▸ **To do**: Within the material below, how many lines carry the word "Close"? State only the number.

▸ **The data**:
=-=-=

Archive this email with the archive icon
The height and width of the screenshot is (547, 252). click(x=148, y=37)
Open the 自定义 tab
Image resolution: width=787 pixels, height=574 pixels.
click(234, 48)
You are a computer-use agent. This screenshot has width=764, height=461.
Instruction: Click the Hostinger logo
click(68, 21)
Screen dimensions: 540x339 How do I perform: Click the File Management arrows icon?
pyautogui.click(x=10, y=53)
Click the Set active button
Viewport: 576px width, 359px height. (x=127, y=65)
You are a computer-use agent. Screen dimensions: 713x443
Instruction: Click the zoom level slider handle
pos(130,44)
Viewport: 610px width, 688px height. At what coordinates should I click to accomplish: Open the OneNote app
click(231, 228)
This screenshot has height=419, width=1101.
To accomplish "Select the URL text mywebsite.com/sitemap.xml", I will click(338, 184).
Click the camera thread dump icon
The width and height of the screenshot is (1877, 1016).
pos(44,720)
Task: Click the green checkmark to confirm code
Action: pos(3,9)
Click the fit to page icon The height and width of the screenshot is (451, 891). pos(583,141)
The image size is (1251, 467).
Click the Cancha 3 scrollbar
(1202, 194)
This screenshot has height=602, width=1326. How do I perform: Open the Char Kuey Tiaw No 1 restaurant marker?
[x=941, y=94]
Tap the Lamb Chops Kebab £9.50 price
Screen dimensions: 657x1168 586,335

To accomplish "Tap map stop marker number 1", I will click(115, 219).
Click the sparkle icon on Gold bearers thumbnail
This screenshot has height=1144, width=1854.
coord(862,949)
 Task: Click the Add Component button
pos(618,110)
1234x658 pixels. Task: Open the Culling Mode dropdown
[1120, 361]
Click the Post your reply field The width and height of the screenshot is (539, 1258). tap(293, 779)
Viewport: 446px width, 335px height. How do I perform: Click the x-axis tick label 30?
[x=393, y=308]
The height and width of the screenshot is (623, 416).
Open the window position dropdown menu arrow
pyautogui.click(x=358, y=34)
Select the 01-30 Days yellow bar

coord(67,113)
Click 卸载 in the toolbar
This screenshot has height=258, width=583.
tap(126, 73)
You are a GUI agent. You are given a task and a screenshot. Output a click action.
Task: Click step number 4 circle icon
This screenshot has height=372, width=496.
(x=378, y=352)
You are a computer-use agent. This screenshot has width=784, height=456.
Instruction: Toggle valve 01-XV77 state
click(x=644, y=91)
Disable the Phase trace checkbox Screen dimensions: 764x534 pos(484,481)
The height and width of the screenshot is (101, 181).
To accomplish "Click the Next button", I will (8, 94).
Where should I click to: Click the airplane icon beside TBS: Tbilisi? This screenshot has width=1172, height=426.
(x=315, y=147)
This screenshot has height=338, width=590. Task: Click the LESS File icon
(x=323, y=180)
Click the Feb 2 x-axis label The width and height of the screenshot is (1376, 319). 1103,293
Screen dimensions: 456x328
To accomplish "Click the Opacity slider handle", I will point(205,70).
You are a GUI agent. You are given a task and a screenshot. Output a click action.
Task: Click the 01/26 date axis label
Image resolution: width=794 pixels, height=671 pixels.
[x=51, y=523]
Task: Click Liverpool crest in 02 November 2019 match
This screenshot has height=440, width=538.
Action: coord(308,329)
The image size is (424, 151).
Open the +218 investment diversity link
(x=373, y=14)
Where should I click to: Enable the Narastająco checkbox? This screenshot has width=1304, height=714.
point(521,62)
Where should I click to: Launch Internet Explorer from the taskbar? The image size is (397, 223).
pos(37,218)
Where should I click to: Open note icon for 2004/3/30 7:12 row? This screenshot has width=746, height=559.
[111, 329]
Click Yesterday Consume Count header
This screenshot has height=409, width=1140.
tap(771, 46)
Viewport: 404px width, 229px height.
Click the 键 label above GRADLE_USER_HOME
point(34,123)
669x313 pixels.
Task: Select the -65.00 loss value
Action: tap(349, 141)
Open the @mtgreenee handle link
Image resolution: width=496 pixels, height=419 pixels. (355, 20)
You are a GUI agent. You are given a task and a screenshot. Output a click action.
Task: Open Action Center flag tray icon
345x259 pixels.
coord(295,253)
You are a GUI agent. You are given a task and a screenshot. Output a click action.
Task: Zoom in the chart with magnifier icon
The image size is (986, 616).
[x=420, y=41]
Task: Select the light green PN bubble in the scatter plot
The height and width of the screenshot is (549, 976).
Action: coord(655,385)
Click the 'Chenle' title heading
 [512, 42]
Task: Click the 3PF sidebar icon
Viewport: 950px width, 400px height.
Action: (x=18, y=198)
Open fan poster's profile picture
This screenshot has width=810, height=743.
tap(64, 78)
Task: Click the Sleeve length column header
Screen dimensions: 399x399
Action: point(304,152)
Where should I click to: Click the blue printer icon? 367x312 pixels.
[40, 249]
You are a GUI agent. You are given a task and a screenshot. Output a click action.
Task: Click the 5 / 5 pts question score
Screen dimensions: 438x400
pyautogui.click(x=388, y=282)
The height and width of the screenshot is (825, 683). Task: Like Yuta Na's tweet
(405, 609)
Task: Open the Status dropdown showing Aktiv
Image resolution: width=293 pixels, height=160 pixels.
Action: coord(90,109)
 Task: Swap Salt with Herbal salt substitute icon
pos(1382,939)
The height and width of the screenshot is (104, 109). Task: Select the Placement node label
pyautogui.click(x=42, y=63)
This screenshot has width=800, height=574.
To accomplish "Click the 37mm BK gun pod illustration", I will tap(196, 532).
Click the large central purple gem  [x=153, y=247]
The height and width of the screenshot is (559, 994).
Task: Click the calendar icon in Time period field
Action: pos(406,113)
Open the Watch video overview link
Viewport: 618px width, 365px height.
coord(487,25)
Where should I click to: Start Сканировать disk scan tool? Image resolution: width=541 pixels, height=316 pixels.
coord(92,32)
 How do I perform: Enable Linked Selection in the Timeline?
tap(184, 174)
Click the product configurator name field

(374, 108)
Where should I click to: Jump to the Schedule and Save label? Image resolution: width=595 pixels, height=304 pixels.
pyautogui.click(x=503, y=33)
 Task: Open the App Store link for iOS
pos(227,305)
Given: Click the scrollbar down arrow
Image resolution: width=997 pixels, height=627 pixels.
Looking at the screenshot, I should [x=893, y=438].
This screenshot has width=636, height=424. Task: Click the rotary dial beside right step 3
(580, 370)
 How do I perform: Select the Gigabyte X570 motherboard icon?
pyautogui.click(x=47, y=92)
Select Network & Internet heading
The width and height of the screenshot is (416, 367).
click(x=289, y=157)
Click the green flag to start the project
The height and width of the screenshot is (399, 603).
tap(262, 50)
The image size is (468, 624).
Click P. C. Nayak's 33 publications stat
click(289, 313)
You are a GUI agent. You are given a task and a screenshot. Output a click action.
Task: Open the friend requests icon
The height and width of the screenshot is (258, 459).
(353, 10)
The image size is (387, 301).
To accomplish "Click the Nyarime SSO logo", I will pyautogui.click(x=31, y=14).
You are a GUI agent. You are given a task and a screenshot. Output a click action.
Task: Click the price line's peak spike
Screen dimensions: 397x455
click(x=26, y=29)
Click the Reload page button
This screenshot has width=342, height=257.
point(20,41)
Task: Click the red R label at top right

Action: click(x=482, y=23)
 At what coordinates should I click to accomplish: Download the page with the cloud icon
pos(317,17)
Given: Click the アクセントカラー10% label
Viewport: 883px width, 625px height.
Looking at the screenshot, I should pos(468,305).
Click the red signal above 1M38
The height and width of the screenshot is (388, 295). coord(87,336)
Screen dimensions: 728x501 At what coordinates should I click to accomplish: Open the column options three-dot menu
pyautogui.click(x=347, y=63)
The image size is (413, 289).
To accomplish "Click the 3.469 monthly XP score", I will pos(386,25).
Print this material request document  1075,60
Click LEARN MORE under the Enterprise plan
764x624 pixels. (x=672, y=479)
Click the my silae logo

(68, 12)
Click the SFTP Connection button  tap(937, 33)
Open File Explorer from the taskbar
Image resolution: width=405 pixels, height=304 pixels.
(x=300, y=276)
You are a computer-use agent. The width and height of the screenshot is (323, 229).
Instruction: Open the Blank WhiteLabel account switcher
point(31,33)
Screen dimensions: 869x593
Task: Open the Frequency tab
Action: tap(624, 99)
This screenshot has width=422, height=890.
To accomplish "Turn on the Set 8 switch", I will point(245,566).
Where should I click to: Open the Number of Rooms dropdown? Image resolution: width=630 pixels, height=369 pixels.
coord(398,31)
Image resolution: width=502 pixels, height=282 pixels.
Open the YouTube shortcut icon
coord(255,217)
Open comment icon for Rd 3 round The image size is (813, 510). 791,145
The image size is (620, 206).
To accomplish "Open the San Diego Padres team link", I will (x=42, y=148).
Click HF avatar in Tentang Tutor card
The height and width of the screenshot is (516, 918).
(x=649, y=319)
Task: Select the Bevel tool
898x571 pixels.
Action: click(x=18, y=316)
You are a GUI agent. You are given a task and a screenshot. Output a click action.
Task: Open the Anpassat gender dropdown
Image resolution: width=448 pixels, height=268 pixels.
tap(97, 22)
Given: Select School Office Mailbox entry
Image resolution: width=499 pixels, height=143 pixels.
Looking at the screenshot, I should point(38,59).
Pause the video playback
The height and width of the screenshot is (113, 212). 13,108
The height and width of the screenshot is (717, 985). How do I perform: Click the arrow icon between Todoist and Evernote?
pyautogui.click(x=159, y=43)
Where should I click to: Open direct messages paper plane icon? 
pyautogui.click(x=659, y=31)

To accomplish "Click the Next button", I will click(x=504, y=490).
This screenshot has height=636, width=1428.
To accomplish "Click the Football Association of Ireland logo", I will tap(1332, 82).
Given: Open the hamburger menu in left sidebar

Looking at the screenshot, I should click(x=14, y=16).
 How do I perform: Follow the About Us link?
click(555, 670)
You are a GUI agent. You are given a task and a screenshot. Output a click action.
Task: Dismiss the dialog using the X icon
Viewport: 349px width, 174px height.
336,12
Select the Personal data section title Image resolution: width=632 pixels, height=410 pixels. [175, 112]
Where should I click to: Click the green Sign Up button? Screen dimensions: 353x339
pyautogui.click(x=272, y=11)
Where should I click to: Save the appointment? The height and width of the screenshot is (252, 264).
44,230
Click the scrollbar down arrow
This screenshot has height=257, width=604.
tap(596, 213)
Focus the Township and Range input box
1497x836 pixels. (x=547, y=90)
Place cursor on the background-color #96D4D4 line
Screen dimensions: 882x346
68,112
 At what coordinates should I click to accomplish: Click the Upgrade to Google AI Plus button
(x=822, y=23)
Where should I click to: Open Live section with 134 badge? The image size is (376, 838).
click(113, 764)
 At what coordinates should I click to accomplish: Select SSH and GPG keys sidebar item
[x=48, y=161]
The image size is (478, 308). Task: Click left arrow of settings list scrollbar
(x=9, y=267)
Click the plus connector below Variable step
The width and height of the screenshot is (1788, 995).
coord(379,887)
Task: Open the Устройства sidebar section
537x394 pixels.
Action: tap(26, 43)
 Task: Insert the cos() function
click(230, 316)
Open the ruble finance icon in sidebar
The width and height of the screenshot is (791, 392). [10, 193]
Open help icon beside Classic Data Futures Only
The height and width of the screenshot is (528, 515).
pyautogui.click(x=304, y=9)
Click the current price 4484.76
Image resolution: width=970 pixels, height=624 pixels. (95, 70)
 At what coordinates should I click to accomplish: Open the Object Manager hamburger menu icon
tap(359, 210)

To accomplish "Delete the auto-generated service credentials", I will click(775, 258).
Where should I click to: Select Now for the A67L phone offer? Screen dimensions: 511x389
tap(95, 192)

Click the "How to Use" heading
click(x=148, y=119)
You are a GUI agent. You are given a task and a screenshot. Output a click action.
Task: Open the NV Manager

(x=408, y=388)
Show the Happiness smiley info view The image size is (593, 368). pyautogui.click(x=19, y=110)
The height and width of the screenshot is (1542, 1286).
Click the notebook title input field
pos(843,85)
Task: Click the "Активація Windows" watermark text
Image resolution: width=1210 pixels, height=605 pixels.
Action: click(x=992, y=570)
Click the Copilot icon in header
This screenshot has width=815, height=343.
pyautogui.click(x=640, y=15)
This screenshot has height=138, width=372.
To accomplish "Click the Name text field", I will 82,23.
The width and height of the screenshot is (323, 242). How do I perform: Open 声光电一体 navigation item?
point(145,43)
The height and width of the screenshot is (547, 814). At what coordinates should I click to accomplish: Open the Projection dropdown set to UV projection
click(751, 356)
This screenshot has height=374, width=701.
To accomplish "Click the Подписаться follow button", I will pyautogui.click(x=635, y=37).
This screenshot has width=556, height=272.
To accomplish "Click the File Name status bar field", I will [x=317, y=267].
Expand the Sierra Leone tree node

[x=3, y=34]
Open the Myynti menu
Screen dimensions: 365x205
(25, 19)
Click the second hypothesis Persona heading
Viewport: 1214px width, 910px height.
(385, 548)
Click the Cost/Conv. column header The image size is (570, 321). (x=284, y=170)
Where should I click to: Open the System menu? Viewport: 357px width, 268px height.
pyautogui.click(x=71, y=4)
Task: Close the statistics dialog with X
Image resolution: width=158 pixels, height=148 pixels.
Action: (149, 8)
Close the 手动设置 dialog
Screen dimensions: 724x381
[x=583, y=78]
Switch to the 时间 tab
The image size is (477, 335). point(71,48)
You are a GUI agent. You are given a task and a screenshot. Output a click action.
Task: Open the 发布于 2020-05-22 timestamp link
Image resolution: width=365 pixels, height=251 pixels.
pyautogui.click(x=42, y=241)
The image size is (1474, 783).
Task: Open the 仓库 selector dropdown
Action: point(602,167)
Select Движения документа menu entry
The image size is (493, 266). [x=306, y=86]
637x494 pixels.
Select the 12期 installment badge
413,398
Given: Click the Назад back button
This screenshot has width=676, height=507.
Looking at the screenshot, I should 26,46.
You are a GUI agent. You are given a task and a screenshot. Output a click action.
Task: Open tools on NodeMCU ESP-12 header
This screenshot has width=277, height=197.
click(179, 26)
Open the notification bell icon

=-=-=

▸ **The answer**: 2